Lane’s pushy father

Lane's father forced her into acting as a child, and by age 13 she was starring opposite Laurence Olivier in A Little Romance.

Diane Lane had no choice but to become an actress, said Margot Dougherty in More. Her acting-coach father, Burt, forced her into the profession as a child, and by age 13 she was starring opposite Laurence Olivier in 1979’s A Little Romance. At school, her career was “very much a stigma,” she says. “Kids can be mean with whatever you offer them.” Lane blamed her father for her loneliness.

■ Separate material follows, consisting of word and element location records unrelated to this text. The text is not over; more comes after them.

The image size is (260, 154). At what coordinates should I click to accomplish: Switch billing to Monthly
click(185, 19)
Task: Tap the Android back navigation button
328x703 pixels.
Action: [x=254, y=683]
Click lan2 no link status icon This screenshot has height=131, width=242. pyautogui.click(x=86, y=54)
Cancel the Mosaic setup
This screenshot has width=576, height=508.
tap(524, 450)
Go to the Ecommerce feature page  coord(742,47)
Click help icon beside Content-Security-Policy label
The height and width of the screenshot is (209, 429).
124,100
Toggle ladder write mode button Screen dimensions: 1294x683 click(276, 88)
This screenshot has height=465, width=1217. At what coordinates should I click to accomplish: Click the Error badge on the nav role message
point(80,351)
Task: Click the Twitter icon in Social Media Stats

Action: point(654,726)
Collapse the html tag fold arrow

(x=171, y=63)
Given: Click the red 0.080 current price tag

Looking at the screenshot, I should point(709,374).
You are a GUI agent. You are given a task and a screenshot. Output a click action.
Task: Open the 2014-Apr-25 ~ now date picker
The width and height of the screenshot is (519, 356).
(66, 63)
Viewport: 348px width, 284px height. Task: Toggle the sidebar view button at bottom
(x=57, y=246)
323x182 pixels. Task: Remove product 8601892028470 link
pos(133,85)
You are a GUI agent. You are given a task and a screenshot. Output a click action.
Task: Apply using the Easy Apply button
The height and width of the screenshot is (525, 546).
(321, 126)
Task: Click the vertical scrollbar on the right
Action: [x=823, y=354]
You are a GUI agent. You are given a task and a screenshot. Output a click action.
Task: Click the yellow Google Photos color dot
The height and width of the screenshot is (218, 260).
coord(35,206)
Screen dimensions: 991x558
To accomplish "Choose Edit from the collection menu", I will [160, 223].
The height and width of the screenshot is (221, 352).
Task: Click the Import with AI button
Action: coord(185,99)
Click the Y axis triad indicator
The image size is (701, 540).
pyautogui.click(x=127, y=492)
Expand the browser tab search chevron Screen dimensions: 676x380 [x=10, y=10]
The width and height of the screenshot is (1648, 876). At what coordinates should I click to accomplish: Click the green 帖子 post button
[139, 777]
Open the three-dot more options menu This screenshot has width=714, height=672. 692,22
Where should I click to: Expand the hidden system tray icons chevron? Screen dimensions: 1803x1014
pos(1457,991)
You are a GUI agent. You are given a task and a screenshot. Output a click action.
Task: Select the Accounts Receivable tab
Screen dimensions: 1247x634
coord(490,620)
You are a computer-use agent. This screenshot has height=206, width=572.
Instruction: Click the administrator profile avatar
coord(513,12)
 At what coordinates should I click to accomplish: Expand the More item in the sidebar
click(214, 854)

She recalls hurling a chair at him when she was 12 and shouting, “You’d have made me an actress if I had two heads!” Burt thought he was giving his daughter the skills she’d need to be a successful, independent woman. “He’d say, ‘I did not raise you for bondage.’ He’d elucidate this whole scenario: ‘A guy is going to chain you to a chair, have his way with you until you’re pregnant, and that will be your life.’ It was a really toxic cartoon.” At age 19, while filming The Cotton Club—her third film with director Francis Ford Coppola—Lane finally took control of her life. “I said, ‘Okay, I am now wiser than my father in every aspect of filmmaking.’ I outgrew his ability to give me advice. He agreed.”